Rich Text Format (RTF) is much closer to cross-platform compatibility. Same answer for the _other_ thread you posted asking for .DOCX support in FA. 

Writers complain already about not getting attention on FA. Uploading stories in anything more exotic than lowest-common-denominator file formats doesn't help their cause.

---PCJ


----------



## Poetigress (Jan 17, 2009)

RailRide said:


> Writers complain already about not getting attention on FA. Uploading stories in anything more exotic than lowest-common-denominator file formats doesn't help their cause.



Amen.  Especially if it's a fairly short piece (say, under 3,000 words), the best option is to save it as plain text and use BBCode for whatever italics, bold, centering, etc. you need.  (As I've said in a couple other threads now, readers on FA seem more likely to read something that's right in front of them on the screen than they are to open a separate file.)
Next choice would be RTF, and include a decent description of the story so it raises the passer-by's interest.


----------



## EmoWolf (Jan 17, 2009)

use open office (Free & Awesome), I use it instead of MS Word.
open your document and save it as Windows 97/2000/XP compatible.
Problem solved 
btw, its for Linux/XP/OS X, so you shouldn't have a problem using it.


----------



## kitreshawn (Jan 18, 2009)

Actually best format to use on FA is plain .txt with no special characters at all.

For really long things, or things where the plain text is posted elsewhere, you can use fancier formats like .doc or .pdf but you need to understand that most people are not going to download anything without a preview of the story they are getting, even if it is just easy to delete.


----------



## yak (Jan 18, 2009)

kitreshawn said:


> Actually best format to use on FA is plain .txt with no special characters at all.


You can use all the special characters you want, they, and the rest of the story file just have to be in UTF-8


----------



## dietrc70 (Jan 18, 2009)

Poetigress said:


> Amen.  Especially if it's a fairly short piece (say, under 3,000 words), the best option is to save it as plain text and use BBCode for whatever italics, bold, centering, etc. you need.  (As I've said in a couple other threads now, readers on FA seem more likely to read something that's right in front of them on the screen than they are to open a separate file.)
> Next choice would be RTF, and include a decent description of the story so it raises the passer-by's interest.



Good points, though personally I'm so obsessed with typesetting (nice Opentype fonts with ligatures set up in Adobe Indesign) that PDF would be my choice.  I'd have the first few paragraphs posted in plain text though, since people do need to be able to see something of what they are getting easily.


----------



## ScottyDM (Jan 19, 2009)

It depends on the author's goals.

If it's a self-indulgent bit of writing and the author doesn't care if anyone else reads it, then post whatever the system will accept.
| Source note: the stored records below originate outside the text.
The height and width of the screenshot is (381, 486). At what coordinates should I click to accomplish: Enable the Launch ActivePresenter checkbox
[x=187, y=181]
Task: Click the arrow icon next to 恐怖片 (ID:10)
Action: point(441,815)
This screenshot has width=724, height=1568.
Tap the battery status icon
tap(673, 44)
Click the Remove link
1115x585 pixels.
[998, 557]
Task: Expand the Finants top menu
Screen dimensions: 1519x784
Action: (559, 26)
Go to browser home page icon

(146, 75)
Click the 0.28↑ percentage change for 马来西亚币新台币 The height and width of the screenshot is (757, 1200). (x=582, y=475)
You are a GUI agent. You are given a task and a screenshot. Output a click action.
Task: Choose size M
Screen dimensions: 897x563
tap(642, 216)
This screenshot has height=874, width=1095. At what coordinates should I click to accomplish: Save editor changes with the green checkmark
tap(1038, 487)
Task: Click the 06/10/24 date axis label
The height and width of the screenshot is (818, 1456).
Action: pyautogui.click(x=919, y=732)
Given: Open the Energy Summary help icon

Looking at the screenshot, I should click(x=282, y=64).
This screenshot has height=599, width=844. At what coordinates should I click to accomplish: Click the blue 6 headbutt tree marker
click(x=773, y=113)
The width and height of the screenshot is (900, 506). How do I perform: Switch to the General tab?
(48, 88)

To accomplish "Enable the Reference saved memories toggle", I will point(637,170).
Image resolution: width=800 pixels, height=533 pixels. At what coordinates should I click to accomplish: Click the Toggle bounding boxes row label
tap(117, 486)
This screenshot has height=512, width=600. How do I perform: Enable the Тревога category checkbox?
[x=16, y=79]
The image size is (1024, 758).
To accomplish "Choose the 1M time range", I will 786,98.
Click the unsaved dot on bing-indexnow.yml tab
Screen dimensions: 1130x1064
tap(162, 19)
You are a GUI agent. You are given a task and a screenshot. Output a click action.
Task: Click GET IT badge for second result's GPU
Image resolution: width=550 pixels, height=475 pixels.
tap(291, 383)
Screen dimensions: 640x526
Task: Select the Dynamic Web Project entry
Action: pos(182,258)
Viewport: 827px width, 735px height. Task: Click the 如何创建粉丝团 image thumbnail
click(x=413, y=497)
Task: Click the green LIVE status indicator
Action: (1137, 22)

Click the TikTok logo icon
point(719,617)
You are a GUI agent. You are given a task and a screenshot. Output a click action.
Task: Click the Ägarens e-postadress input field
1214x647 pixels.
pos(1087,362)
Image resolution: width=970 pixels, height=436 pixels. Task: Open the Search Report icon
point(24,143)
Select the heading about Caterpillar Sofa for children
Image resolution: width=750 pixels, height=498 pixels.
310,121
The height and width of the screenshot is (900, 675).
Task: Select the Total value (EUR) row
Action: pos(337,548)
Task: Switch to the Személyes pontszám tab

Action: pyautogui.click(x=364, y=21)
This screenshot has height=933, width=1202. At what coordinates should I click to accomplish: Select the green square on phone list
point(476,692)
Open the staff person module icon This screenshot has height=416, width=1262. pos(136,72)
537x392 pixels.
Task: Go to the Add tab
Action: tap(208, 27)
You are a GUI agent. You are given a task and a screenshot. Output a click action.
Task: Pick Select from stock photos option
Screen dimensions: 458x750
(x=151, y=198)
If the file format is too new or obscure for anyone else to read then so much the better.

However for authors who _want_ people to read their work, the name of the game is making it dead simple for your readers. For example when I post something I figure there's only one of me, yet there are (hopefully) thousands of readers. So if it takes me an extra hour of work to save each reader 30 seconds of their time, then I do it. I may be cranky and disliked, but I'm not a self-centered bastard. Power to the people!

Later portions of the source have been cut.